一見論理的に無理に思えるが、論より証拠で本作を見て欲しい。確かに全く同様のサイクルを2回繰り返すことで、馬が左下(右上)に一歩動いている。
種明かしをすると、馬と玉の回転方向が逆であるのが肝なのだ。12~89、11~99、21~98のラインをそれぞれa、b、cと呼ぼう。すると、玉はa→b→c→aの順に移動しているのに対し、馬はa→c→b→aの順でしか動けない。従って、馬はaで王手した後にすぐにbで王手したいのだが、間にcの王手を挟まなくてはならない。そのため、1サイクル目ではbの王手ができず、次のサイクルまで待たなくてはならないのだ。趣向の外見に目新しさはないが、コロンブスの卵的な位置づけの作品だと思う。
馬屋原剛-詰工房の席上では参考図2つを交えて説明したがどれだけ伝わったかは微妙。伝統ルールでできるかどうかはさておき、馬ノコ以外で表現できれば、もっと違う印象を与えることができるかも。
太刀岡甫-三段馬鋸。玉方はと金を回すことにより1サイクル分の手数を稼いでいるが、斜め後ろに動けない特性により中央ラインが開くと馬が進むことができる。馬鋸についての深い研究が垣間見られる作。
久保紀貴-玉の軌跡と馬の軌跡(より厳密には、と金スリットの位置の軌跡)の回転方向の違いによって1手馬鋸を実現した作品。説明されないとわかりにくいのが難点ですが、面白いアイデアと思いました。 ただ、合駒制限が必須かは疑問です。
<参考図> 書きかけのブログ 馬屋原剛氏作
◇順回転の3段2手馬鋸
21飛、32玉、23飛成、41玉、63角成、52と、
21龍、31飛合、同龍、同玉、64馬、53と寄、
21飛、32玉、65馬、43と上、23飛成、41玉、74馬、52と、
21龍、31飛合、同龍、同玉、75馬、53と寄、
21飛、32玉、76馬、43と上、23飛成、41玉、85馬、52と、
21龍、31飛合、同龍、同玉、86馬、53と寄、
21飛、32玉、87馬、43と上、23飛成、41玉、96馬、52と、
21龍、31飛合、同龍、同玉、97馬、53と寄、
21飛、32玉、87馬、43と上、23飛成、41玉、96馬、52と、
21龍、31飛合、同龍、同玉、86馬、53と寄、
21飛、32玉、76馬、43と上、23飛成、41玉、85馬、52と、
21龍、31飛合、同龍、同玉、75馬、53と寄、
21飛、32玉、65馬、43と上、23飛成、41玉、74馬、52と、
21龍、31飛合、同龍、同玉、64馬、53と寄、
21飛、32玉、44桂、43玉、41飛成、42飛合、同銀成、同と、
同龍、同玉、52飛、41玉、32飛成、51玉、52歩、62玉、
63歩、同と、51歩成、同玉、52桂成 まで117手詰
※4月号大学院の馬屋原氏作とほとんど同じ機構に見えるが、回転方向が同じなので、微分にならない例(3段2手馬鋸)。
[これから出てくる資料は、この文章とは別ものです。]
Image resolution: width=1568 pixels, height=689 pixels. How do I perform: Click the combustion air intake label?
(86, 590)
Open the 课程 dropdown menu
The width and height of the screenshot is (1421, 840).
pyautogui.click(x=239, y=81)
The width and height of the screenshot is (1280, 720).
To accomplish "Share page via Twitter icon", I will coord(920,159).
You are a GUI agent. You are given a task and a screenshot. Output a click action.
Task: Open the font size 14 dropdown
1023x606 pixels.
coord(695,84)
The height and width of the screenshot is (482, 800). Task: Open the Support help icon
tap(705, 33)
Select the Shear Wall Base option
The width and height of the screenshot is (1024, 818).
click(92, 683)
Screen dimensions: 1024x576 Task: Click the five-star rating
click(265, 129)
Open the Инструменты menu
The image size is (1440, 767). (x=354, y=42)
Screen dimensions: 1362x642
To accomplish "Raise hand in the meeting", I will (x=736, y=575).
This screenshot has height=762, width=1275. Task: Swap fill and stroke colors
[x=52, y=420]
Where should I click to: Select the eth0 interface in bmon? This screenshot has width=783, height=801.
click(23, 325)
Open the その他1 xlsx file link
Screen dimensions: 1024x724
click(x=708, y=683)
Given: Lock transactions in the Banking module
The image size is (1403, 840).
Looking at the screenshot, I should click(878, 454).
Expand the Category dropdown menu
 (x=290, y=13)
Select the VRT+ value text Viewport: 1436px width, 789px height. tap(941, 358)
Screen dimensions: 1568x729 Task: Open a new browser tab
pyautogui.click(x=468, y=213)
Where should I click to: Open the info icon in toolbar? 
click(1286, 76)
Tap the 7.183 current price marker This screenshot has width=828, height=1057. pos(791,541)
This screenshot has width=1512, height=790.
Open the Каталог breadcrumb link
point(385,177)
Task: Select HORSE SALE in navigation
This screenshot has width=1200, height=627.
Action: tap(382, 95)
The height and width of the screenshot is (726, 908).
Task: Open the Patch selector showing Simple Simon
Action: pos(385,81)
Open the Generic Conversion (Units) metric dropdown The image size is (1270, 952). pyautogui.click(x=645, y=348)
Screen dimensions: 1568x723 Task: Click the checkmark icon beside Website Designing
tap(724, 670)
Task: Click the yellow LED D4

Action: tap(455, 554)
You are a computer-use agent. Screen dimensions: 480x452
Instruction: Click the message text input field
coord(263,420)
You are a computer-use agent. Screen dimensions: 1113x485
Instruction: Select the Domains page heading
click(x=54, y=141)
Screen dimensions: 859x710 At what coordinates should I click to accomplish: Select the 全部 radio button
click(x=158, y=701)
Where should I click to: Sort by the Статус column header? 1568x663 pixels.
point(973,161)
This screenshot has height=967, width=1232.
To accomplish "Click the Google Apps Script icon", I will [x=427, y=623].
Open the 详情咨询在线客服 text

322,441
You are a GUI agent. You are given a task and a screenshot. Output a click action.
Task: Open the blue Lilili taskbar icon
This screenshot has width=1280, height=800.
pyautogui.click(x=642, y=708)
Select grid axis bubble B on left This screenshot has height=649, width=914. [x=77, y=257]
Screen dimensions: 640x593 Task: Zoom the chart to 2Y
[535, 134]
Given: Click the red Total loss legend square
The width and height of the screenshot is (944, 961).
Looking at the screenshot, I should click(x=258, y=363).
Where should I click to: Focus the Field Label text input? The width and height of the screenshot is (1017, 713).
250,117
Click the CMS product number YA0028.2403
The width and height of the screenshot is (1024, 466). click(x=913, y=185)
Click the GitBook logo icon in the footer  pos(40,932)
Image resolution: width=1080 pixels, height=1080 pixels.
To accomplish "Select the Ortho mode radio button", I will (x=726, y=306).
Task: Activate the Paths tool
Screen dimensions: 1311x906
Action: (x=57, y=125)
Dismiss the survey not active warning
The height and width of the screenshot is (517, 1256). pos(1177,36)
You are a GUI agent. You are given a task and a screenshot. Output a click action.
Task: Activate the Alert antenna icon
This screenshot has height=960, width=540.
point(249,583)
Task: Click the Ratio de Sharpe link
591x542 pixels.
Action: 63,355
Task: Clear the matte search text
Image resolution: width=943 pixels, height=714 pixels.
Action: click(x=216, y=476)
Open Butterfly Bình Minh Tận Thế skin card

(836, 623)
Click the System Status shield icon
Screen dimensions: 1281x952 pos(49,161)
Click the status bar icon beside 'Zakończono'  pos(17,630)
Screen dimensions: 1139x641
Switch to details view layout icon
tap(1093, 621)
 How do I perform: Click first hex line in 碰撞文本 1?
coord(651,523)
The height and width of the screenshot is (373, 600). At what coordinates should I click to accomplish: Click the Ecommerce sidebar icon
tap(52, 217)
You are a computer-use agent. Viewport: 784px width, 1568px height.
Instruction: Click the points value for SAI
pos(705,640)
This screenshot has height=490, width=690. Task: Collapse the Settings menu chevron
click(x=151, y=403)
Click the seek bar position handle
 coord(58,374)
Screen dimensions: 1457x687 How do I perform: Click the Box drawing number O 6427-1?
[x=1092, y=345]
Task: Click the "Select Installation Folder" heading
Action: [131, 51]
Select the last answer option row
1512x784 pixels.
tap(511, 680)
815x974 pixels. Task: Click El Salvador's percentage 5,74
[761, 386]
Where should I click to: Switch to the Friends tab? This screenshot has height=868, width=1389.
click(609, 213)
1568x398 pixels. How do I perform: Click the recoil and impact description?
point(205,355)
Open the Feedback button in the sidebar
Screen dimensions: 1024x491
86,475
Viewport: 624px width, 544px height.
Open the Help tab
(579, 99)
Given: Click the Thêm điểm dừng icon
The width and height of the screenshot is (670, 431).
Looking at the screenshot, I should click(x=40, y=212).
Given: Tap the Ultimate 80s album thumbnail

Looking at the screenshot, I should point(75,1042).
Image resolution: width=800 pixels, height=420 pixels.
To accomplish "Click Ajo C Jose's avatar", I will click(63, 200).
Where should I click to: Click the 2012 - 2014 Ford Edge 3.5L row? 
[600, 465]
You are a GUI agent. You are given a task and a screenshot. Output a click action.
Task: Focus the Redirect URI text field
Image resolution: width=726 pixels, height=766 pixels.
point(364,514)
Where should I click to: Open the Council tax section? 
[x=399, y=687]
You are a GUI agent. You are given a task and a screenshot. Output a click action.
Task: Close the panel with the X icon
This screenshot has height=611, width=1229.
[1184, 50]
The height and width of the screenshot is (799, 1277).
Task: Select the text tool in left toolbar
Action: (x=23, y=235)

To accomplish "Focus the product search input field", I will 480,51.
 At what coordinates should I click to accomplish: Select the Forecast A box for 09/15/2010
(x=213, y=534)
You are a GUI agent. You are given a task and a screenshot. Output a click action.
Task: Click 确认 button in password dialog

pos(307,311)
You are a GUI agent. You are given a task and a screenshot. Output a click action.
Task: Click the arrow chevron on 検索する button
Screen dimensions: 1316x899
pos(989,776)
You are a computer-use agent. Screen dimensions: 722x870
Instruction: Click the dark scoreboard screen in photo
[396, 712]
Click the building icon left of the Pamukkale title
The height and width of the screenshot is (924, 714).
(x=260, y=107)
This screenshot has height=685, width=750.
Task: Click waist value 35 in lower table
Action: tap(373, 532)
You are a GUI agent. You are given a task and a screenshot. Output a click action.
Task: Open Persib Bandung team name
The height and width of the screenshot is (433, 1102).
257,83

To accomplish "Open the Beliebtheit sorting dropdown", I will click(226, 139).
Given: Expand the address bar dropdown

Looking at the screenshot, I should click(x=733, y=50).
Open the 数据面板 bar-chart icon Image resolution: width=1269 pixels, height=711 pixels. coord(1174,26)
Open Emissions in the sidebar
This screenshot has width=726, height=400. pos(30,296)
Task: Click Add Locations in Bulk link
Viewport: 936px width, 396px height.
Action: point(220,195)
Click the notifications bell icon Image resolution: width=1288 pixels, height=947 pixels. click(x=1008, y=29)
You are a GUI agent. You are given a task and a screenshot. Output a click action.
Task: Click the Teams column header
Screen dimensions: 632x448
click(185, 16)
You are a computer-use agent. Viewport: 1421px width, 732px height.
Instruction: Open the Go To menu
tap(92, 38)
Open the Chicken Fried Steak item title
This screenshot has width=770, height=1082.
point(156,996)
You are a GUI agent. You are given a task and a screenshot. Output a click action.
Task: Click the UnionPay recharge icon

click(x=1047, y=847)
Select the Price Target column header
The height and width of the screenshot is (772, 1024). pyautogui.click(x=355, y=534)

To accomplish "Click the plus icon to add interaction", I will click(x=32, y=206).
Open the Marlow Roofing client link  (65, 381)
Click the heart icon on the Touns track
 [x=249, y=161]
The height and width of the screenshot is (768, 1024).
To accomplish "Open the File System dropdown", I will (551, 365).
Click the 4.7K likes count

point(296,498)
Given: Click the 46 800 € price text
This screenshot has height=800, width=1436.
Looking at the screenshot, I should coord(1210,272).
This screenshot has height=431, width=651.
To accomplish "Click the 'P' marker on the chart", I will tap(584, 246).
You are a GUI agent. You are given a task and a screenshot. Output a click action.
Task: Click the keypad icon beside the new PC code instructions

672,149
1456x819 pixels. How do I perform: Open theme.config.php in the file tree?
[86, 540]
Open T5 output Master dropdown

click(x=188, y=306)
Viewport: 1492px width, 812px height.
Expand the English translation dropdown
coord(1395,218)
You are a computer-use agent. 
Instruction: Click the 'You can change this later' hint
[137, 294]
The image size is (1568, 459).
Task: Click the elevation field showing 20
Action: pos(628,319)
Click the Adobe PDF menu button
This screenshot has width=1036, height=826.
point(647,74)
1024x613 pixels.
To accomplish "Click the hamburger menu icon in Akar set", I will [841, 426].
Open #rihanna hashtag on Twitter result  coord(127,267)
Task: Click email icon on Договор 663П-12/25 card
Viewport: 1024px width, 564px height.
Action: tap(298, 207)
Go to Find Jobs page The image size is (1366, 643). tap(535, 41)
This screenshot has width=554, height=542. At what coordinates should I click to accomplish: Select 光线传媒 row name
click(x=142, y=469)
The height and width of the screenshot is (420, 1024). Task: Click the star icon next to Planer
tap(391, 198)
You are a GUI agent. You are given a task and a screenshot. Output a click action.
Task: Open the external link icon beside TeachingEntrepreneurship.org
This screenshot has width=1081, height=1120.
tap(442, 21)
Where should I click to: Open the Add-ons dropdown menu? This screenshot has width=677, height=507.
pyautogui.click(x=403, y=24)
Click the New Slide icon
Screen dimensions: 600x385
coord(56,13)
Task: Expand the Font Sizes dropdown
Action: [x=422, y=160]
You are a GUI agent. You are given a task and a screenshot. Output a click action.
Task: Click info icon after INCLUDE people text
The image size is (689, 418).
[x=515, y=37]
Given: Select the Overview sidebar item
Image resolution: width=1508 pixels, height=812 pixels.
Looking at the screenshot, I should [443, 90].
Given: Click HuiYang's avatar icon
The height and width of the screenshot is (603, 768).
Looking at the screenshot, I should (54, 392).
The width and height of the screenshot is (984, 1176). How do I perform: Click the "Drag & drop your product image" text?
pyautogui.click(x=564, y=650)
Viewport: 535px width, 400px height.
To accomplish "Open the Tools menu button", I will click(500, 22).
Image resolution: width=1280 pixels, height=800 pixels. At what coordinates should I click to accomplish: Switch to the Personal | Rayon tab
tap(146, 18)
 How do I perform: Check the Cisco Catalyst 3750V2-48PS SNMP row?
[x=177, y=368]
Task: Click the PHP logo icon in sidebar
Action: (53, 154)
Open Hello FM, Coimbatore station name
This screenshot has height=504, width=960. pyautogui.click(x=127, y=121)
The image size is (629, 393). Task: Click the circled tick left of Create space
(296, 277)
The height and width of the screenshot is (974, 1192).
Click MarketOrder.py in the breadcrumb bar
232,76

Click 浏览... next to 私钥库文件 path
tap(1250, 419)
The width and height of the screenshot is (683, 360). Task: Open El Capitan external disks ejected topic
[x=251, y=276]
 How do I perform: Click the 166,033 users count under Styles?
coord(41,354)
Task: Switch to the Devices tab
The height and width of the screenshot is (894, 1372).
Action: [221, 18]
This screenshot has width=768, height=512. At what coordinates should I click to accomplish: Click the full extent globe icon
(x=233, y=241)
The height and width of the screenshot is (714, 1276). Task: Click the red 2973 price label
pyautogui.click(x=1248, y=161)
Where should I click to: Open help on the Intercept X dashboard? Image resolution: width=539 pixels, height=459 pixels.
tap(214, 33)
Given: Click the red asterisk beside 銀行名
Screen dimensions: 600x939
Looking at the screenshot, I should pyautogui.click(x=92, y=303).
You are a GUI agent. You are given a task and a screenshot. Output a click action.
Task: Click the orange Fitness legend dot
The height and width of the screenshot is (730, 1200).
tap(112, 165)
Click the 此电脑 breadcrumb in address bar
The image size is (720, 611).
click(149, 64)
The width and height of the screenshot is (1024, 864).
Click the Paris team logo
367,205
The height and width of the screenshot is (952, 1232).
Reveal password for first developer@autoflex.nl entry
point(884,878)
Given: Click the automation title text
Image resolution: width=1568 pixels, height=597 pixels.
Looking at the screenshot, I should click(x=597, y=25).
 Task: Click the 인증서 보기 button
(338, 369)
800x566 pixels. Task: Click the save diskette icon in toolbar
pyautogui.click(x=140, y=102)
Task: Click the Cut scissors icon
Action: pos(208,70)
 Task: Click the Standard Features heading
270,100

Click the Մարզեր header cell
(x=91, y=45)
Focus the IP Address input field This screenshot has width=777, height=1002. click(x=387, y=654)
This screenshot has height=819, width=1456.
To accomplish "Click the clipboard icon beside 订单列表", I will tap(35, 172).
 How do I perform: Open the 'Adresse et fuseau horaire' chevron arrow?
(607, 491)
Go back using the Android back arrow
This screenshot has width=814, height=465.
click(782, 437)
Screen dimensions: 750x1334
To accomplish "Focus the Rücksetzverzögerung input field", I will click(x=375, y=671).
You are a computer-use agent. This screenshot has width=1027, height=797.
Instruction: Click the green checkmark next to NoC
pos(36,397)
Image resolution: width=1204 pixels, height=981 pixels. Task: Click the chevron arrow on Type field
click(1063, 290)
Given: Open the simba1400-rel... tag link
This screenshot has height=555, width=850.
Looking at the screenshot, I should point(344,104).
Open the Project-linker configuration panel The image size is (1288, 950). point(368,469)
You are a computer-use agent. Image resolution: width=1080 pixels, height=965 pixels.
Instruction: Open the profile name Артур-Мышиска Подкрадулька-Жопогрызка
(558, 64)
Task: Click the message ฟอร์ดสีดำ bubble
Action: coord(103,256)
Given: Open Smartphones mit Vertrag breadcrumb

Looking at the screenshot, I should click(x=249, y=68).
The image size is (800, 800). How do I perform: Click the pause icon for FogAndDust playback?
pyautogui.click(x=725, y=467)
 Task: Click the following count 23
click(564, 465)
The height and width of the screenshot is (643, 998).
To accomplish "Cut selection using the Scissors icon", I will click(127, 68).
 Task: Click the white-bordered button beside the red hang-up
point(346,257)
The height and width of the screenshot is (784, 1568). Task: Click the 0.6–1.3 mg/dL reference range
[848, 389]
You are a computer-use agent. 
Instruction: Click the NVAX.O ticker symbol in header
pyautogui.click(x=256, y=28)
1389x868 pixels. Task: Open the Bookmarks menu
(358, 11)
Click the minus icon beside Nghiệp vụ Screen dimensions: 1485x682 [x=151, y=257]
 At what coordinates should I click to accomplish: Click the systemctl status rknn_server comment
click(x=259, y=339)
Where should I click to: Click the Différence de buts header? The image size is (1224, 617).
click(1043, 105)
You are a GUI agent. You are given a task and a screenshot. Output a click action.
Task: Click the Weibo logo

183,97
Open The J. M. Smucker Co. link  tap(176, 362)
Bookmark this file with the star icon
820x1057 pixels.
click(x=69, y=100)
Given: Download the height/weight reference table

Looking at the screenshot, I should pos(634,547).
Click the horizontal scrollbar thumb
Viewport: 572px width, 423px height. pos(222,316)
<参考図> 詰パラ2017年1月号 添川公司氏作 「木曽路」
『34と、25玉、35と、26玉、36と、17玉、28馬、16玉、38馬、15玉、16歩、24玉、35と、23玉』=『A』手順とする
『33と、24玉、34と、25玉、35と、26玉、36と、17玉、28馬、16玉、38馬、15玉、16歩、24玉、35と、33玉』=『B』手順とする
16歩、26玉、36と、17玉、28馬、16玉、38馬、15玉、
25と、同玉、35と、15玉、16歩、26玉、36と、17玉、28馬、
16玉、38馬、15玉、16歩、24玉、35と、33玉、44と、24玉、
『A』 、56馬、32玉、44と、33歩、65馬、23玉、
『B』 、66馬、44歩、同と、24玉、
『A』 、67馬、32玉、44と、33歩、76馬、23玉、
『B』 、77馬、44歩、同と、24玉、
『A』 、78馬、32玉、44と、33歩、87馬、23玉、
『B』 、88馬、44歩、同と、24玉、
『A』 、89馬、32玉、44と、33歩、98馬、23玉、
『B』 、88馬、44歩、同と、24玉、
『A』 、78馬、32玉、44と、33歩、87馬、23玉、
『B』 、77馬、44歩、同と、24玉、
『A』 、67馬、32玉、44と、33歩、76馬、23玉、
『B』 、66馬、44歩、同と、24玉、
『A』 、56馬、32玉、44と、33歩、65馬、23玉、
『B』 、55馬、23玉、45馬、32玉、44と、33歩、43と、同玉、
52銀生、53玉、65桂、42玉、43歩、32玉、41銀生、31玉、
42歩成、同玉、53桂成、同玉、52成銀、43玉、44歩、同飛、
同馬、同玉、45歩、55玉、56飛、65玉、75金、同玉、
85金、64玉、53飛成、65玉、47馬、同香成、56龍、64玉、
76桂、63玉、53龍、72玉、73龍、同玉、84金、63玉、
64金、72玉、83銀成、81玉、82歩、同と、同成銀、同玉、
73金右、81玉、82歩、92玉、83金上、91玉、81歩成、同玉、
82金右 まで367手詰
※1回転目と2回転目で、追い方が変わる3段1手馬ノコの例です。